Mark Lampard, Executive Director, Regional Tenant Representation, said “There is some opportunity for retailers to pursue prime retail spaces during this time as vacancies rise; alternatively, they could also explore suburban prime options for more stability. What is very clear is that retailers have the opportunity to sharpen their e-commerce channels including virtual live sales, given that it is a major mode of transacting business now”.
In another analysis Cushman & Wakefield said first Half (1H) 2020 investment volume registered 45% lower than 1H 2019. The report noted that some opportunistic buys are expected in the second half of 2020 and that this may boost investment.

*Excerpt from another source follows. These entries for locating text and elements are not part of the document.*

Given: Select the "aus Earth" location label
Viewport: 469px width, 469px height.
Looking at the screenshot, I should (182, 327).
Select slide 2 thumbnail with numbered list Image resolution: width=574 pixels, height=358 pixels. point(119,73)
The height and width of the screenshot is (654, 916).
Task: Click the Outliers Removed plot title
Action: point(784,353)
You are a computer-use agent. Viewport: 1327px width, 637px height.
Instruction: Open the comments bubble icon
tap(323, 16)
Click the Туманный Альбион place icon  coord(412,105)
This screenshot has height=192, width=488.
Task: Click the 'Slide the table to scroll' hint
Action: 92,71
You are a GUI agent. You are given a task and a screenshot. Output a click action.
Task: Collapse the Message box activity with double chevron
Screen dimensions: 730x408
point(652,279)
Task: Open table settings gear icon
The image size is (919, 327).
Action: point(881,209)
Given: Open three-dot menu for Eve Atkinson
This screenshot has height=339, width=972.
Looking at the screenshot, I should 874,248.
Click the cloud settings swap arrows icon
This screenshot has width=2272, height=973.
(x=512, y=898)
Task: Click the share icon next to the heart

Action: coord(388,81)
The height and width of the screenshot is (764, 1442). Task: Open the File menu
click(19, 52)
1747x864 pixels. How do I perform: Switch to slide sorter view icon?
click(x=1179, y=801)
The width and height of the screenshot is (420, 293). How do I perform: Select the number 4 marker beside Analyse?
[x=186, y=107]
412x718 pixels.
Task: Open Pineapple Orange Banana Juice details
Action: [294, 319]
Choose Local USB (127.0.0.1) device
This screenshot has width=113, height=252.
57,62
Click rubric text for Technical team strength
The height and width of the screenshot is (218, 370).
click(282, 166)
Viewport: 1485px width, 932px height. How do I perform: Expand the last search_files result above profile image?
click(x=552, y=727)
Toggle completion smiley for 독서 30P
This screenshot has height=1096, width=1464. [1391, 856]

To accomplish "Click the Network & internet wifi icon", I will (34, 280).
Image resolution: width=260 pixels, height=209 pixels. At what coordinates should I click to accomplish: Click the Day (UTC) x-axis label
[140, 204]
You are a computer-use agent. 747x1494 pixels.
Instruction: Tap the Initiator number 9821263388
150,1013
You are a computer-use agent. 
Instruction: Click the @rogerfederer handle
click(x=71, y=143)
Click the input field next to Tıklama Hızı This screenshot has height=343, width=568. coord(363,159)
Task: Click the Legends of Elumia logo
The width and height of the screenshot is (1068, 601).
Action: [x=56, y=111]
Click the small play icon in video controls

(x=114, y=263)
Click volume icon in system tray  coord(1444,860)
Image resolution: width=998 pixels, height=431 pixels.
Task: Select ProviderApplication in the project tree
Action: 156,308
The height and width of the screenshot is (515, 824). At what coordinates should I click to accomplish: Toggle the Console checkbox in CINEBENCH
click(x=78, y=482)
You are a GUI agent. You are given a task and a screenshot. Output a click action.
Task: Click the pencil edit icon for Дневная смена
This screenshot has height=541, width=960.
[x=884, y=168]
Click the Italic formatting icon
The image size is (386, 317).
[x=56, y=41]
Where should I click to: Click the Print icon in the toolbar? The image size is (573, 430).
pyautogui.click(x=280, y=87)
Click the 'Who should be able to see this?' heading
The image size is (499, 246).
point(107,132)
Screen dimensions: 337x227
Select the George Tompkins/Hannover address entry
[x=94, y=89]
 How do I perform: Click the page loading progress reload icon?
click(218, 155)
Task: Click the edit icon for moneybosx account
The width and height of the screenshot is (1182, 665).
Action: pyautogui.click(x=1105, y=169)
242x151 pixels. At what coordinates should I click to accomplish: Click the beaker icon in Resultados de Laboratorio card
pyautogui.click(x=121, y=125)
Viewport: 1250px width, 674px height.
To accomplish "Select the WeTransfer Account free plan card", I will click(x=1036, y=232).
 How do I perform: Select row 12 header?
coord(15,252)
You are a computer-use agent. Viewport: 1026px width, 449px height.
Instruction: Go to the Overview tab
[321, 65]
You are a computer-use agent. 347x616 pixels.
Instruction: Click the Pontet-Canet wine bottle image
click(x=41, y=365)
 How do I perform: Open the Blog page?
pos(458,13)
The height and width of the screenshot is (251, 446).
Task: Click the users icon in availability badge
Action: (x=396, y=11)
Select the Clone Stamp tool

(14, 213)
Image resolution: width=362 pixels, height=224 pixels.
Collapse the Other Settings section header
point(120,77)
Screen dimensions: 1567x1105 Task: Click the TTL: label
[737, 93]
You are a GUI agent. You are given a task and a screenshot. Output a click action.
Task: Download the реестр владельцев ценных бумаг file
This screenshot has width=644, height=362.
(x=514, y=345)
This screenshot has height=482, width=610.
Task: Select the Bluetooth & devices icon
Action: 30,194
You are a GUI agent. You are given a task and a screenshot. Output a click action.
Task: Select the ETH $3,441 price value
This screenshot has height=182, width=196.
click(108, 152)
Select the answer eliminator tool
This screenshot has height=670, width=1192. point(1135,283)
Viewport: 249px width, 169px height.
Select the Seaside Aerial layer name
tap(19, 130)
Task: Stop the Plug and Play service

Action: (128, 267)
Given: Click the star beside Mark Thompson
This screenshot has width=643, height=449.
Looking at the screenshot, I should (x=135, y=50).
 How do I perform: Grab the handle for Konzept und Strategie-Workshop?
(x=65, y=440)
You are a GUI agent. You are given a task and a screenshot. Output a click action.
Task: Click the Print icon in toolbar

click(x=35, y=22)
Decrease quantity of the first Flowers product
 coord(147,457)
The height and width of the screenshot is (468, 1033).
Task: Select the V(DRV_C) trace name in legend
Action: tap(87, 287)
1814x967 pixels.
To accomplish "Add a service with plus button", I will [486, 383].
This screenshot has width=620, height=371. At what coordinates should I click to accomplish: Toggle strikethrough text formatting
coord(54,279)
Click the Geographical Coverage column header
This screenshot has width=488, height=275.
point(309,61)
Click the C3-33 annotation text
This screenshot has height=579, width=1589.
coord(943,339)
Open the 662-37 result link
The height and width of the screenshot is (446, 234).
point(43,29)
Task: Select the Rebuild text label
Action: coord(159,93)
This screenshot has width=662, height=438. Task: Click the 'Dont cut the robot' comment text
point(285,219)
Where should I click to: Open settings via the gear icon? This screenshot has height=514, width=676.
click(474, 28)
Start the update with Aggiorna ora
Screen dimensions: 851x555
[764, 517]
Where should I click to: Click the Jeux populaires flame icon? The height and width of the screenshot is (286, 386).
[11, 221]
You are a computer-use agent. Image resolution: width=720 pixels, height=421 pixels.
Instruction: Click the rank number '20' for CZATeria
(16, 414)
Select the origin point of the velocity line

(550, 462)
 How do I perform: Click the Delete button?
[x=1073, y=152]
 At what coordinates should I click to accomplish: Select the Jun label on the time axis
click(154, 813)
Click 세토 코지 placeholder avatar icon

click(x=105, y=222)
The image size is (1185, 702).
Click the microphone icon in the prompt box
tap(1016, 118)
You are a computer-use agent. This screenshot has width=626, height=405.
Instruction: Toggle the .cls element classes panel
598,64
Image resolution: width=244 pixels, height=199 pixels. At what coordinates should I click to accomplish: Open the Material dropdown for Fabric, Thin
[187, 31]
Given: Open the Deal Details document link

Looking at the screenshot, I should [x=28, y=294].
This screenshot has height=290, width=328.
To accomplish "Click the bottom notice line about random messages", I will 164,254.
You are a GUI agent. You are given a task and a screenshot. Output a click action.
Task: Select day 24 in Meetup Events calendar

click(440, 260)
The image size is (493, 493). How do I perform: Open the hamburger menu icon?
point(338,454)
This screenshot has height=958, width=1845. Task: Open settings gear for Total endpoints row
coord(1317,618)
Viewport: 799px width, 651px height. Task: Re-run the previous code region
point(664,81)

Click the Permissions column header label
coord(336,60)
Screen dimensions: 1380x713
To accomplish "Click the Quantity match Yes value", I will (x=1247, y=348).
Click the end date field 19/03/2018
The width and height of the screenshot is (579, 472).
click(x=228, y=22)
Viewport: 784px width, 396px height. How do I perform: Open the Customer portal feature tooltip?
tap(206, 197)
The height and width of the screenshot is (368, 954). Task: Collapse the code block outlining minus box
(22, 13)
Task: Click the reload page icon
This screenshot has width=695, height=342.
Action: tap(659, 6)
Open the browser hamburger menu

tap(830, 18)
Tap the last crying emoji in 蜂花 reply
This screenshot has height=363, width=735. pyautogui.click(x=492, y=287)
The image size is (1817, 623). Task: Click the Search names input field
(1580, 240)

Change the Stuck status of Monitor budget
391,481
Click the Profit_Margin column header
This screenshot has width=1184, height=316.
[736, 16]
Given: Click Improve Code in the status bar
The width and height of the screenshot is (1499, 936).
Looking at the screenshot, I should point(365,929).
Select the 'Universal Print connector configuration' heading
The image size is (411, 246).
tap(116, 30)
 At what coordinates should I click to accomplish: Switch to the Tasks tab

The 1H 2020 preliminary investment volume amounted to $6.13 billion, 45 per cent lower than the 1H 2019’s volume of $11.24 billion. The second quarter (2Q) 2020 preliminary investment volume amounted to S$3.06 billion, remaining stable from 1Q 2020’s volume of S$3.07 billion. 2Q 2020 saw the return of big ticket commercial deals, resulting in the quarter’s commercial volume surging to S$2.02 billion, more than 10 times that of S$183.4 million in 1Q 2020. This led to the commercial sector accounting for 66 per cent of 2Q’s total volume.
The largest deal of the quarter was Chinese e-commerce giant Alibaba Group buying a 50 per cent stake in AXA Tower in a deal that values the property at S$1.68 billion. Also, Perennial divested its 30 per cent stake in TripleOne Somerset to Shun Tak Holdings for S$155.1 million. Another major commercial deal involved Olayan Group purchasing the retail and banking units of 30 Raffles Place (former Chevron House) for S$315.0 million.
A significant chunk of the 2Q 2020 investment sales was attributed to the merger between Frasers Logistics Trust and Frasers Commercial Trust (via Frasers Logistics Trust acquiring Frasers Commercial Trust), which accounted for S$1.25 billion, or around 41 per cent of the 2Q 2020 total volume.
The hospitality sector remained quiet with no deals, as buyers waited on the side-lines for prices to be revised further downwards. As there is uncertainty over the duration of the crisis and when tourism will return to the prepandemic levels, a significant proportion of hospitality asset owners could be seeking to exit the sector in favour of more stable asset classes, which could lead to some deals in future quarters.
Shaun Poh, Executive Director, Capital Markets, Cushman & Wakefield said “In this post circuit breaker period with the resulting recession, some owners are expected to put up their assets for sale to free up liquidity. Funds with a fixed fund life will also be planning their exits. As past recessions have shown, there are gains to be reaped when investors enter during the period when the market is going through a repricing to find its balance. We are starting to see some market activity around investors sniffing out these opportunities and these might potentially be inked in the later part of the year.”